**Aim of the task**
Search the data for the string "profile", and report each line where it is found.

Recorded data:
####################

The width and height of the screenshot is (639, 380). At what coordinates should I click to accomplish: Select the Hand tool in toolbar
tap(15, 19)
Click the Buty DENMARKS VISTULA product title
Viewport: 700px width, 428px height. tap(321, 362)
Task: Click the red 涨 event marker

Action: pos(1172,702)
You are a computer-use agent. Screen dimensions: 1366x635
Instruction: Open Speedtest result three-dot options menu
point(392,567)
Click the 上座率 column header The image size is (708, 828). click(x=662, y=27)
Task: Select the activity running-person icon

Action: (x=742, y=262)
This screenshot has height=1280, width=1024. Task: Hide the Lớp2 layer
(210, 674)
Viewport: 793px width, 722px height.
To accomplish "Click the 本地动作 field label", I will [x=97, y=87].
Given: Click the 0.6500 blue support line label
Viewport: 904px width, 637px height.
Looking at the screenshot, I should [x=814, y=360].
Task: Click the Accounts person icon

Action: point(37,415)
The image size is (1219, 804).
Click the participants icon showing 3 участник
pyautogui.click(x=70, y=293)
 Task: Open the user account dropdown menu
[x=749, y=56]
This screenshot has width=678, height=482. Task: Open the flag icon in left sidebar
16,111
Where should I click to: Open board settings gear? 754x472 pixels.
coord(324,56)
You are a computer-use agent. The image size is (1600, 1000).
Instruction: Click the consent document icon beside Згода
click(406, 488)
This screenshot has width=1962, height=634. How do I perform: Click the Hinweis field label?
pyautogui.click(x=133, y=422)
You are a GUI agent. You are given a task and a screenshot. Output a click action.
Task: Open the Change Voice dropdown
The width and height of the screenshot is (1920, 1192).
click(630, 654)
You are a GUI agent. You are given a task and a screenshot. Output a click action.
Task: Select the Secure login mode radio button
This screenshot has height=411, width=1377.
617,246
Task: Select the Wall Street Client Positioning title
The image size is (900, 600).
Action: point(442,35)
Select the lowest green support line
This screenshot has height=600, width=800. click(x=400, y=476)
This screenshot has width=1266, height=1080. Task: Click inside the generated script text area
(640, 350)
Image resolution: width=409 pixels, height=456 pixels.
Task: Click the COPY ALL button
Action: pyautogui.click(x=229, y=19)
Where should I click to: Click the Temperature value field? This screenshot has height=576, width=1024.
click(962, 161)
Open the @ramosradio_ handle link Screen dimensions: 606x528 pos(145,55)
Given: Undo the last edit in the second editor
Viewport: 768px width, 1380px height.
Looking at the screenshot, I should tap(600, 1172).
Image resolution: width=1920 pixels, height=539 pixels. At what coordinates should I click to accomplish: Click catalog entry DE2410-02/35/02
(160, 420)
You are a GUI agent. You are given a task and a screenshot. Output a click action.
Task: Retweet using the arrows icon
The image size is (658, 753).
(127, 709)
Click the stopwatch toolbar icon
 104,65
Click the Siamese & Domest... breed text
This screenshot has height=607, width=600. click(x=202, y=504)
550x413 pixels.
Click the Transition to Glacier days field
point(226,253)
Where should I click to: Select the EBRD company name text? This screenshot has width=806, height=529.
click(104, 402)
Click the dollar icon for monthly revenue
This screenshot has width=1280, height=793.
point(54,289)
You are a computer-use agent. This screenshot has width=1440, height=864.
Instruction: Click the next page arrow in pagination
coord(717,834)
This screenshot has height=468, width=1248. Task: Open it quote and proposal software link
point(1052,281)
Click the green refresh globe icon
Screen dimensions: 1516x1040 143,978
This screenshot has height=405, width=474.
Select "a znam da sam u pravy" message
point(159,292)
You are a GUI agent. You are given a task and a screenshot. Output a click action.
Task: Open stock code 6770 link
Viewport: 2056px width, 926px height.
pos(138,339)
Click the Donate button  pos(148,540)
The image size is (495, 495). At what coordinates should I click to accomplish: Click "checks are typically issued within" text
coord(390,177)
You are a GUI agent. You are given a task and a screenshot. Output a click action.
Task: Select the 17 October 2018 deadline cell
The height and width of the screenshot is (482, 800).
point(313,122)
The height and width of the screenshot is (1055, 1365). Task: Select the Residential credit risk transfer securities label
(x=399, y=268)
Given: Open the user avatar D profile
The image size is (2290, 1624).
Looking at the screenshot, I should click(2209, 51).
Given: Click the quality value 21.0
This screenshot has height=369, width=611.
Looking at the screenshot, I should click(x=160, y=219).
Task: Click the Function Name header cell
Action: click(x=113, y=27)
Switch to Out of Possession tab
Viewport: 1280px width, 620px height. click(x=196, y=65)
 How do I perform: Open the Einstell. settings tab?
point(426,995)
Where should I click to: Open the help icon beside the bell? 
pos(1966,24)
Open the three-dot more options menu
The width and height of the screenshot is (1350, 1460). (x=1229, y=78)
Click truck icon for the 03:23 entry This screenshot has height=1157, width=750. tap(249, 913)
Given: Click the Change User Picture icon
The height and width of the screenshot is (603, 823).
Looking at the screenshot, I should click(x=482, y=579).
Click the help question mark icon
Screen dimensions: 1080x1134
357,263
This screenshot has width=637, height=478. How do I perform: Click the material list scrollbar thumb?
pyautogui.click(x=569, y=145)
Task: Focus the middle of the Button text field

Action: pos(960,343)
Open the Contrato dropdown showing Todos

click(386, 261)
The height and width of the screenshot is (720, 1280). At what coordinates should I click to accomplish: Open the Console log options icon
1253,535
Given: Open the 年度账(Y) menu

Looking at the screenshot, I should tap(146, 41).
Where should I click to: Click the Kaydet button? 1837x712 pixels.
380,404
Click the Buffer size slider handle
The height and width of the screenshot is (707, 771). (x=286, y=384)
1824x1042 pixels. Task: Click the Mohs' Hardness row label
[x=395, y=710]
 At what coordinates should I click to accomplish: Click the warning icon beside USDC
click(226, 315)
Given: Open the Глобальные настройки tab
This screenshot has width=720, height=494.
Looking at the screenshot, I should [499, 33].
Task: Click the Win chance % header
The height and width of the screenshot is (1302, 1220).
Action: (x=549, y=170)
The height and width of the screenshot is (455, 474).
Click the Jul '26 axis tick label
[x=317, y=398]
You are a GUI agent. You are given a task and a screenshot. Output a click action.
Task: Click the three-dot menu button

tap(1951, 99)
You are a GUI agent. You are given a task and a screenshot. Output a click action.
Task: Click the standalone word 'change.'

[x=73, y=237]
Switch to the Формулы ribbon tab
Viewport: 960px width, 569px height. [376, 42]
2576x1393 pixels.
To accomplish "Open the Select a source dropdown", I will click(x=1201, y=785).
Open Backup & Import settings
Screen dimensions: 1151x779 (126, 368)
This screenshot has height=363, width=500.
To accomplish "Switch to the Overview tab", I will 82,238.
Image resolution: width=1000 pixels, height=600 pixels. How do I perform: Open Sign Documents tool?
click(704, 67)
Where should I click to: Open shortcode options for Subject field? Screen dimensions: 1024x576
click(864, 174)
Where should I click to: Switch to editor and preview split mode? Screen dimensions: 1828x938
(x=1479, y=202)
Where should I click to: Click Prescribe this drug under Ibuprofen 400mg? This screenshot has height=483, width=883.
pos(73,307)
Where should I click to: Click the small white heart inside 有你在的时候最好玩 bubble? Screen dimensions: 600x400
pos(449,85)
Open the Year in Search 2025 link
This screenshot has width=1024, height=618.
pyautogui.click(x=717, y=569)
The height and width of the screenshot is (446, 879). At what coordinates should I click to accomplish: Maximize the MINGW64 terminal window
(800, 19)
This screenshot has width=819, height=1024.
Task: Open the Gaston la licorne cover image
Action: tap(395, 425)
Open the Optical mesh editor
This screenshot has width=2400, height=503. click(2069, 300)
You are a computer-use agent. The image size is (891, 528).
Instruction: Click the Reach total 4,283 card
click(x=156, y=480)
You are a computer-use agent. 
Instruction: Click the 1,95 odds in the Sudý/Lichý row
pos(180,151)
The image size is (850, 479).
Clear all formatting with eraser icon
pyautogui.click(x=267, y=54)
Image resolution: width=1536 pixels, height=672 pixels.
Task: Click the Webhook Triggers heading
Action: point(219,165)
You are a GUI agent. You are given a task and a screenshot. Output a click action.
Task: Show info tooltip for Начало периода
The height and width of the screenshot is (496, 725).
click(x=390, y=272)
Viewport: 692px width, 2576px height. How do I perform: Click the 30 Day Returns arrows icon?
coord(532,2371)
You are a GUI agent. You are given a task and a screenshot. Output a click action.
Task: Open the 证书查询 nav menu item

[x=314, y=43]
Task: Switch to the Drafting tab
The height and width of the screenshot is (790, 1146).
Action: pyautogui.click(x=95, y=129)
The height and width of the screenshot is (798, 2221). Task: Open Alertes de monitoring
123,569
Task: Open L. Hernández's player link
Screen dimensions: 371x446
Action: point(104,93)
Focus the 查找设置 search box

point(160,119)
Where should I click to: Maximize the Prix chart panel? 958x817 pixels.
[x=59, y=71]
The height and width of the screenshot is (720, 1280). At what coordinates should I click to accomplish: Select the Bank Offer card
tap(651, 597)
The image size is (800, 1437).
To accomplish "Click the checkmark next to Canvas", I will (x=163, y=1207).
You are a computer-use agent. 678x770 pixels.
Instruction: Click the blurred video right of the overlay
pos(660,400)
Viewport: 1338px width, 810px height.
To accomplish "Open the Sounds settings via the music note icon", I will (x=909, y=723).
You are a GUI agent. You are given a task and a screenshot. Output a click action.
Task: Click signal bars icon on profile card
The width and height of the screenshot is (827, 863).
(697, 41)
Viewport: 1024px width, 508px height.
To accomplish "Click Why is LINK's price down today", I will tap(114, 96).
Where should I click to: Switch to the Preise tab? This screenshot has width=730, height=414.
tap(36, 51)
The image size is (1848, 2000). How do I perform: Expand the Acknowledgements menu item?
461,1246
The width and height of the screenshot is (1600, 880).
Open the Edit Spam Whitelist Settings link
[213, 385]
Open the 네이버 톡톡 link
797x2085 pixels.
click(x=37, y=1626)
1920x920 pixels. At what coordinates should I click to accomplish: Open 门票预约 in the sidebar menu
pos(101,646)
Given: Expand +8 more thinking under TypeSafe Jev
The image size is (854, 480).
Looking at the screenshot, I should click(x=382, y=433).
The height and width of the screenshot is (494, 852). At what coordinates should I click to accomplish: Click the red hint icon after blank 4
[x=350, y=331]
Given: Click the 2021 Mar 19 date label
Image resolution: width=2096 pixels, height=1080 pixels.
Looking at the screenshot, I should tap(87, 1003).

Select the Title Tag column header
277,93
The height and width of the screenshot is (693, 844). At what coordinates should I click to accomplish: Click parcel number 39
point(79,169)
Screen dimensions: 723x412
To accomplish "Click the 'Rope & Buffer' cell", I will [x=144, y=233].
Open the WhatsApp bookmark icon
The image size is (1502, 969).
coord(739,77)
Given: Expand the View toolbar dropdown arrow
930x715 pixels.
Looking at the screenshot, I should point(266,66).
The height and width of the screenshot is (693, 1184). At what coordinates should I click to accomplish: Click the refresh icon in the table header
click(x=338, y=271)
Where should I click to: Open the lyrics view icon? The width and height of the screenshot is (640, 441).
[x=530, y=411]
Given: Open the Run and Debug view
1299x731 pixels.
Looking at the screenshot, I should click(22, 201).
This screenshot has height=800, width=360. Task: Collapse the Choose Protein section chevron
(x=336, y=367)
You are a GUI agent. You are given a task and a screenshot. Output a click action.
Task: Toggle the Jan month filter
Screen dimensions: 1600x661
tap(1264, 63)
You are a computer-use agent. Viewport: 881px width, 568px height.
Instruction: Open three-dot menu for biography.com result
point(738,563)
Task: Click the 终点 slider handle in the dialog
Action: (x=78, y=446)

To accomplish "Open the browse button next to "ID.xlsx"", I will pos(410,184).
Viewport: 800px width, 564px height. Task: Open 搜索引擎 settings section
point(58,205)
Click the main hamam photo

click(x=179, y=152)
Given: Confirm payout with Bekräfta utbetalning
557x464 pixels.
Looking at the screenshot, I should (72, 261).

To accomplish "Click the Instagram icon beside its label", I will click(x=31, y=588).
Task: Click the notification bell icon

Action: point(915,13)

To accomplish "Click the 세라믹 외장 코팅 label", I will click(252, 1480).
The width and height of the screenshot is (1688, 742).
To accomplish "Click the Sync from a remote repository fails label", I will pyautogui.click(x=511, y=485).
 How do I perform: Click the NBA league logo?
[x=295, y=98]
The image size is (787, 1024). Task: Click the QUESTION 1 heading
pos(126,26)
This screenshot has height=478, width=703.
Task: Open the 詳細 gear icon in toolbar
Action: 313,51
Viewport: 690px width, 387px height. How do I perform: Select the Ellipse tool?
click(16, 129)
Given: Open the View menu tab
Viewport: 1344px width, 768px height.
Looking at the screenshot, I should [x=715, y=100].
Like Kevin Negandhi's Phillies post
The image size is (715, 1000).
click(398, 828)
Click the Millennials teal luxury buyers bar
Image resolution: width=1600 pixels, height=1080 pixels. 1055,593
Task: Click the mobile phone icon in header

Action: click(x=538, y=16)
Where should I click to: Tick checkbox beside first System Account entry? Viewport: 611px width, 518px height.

####################

**Reply**
Given: Open the user avatar D profile
Task: Click signal bars icon on profile card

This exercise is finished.